Let's add (1,2) to $\mathscr{R}_b$, but we *won't* add (2,1).
So far: $\mathscr{R}_b = \{(1,1), (2,2), (3,3), (4,4), (1,2)\}$.
This is not symmetric because (1,2) is in $\mathscr{R}_b$, but (2,1) is not.

3. **Check if Transitive:** Now we need to make sure it's transitive.
Remember, for transitivity, if (a,b) and (b,c) are there, then (a,c) must be there.
Let's look at the pairs in $\mathscr{R}_b$:
* The only non-self-related pair is (1,2).
* Can we form a chain like (a,b) and (b,c)?
The only chain starting with (1,2) is (1,2) and (2,2) (because (2,2) is in $\mathscr{R}_b$).
If (1,2) and (2,2) are in $\mathscr{R}_b$, then (1,2) must be in $\mathscr{R}_b$, which it is!
* No other pairs create a chain that would require a new pair to be added. So, this relation is transitive.

This relation is reflexive because all (x,x) pairs are there. It's transitive because the one chain (1,2) then (2,2) correctly gives (1,2). And it's not symmetric because (1,2) is there, but (2,1) isn't.

**c) Symmetric and transitive, but not reflexive**

1. **Make it Not Reflexive:** This means we need to *leave out* at least one (x,x) pair. Let's leave out (1,1) and (4,4).

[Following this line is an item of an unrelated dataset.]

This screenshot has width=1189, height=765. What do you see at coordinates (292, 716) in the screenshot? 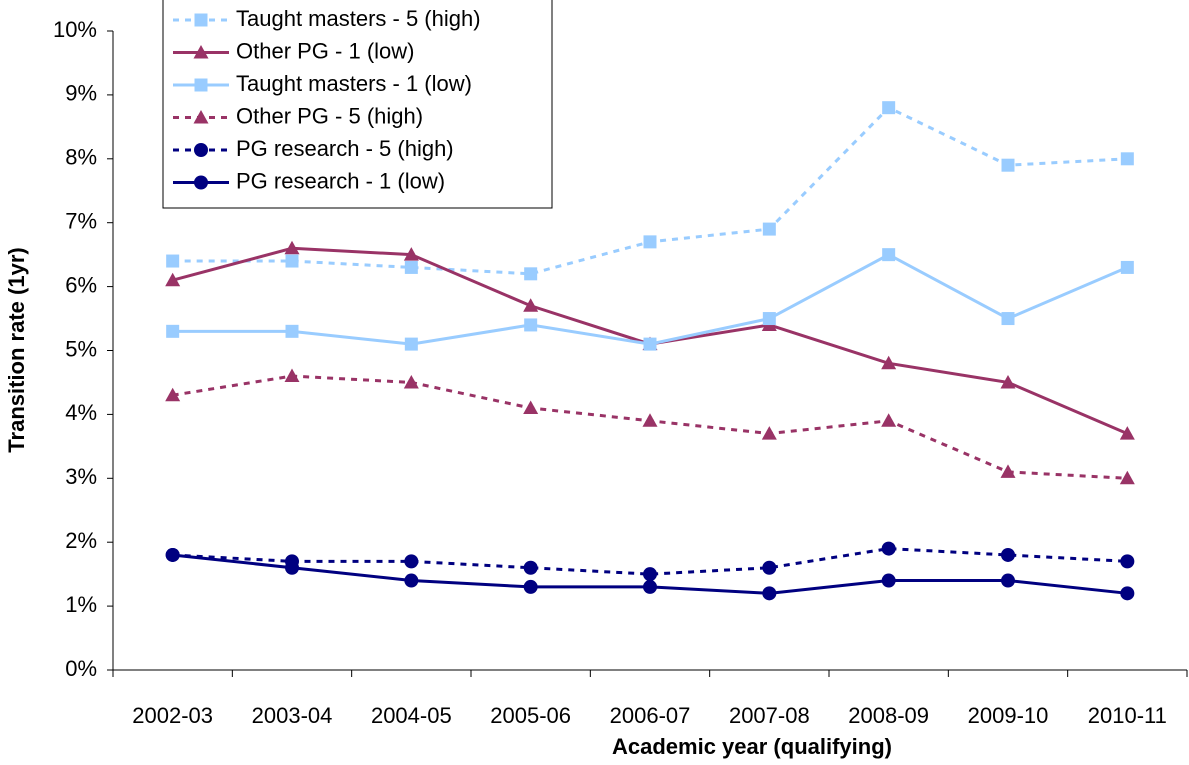
I see `x-tick-label: 2003-04` at bounding box center [292, 716].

So, our relation *cannot* contain (1,1) or (4,4).

2. **Add Symmetric and Transitive pairs:**
If we have (a,b) in the relation, we need (b,a) for symmetry.
If we have (a,b) and (b,c), we need (a,c) for transitivity.
A good way to make something symmetric and transitive is to create a "group" or "cluster" of related elements, where every element in the group is related to every other element in the group (including themselves).

Let's try to relate 2 and 3.
* If we add (2,3), we need (3,2) for symmetry.
* Now, for transitivity:
* (2,3) and (3,2) implies (2,2) must be there.
* (3,2) and (2,3) implies (3,3) must be there.
So, if we want (2,3) to be in a symmetric and transitive relation, we *must* also include (3,2), (2,2), and (3,3).

Let's make our relation: $\mathscr{R}_c = \{(2,2), (3,3), (2,3), (3,2)\}$.
* **Not Reflexive:** Yes, because (1,1) and (4,4) are missing from this relation.
* **Symmetric:** Yes, for (2,3) we have (3,2), and (2,2) and (3,3) are symmetric to themselves.
* **Transitive:**
* (2,3) and (3,2) leads to (2,2), which is in $\mathscr{R}_c$.
* (3,2) and (2,3) leads to (3,3), which is in $\mathscr{R}_c$.
* Other combinations like (2,2) and (2,3) lead to (2,3), which is in $\mathscr{R}_c$.
So, it is transitive.

This relation is not reflexive because (1,1) and (4,4) are missing. It's symmetric, and it's transitive.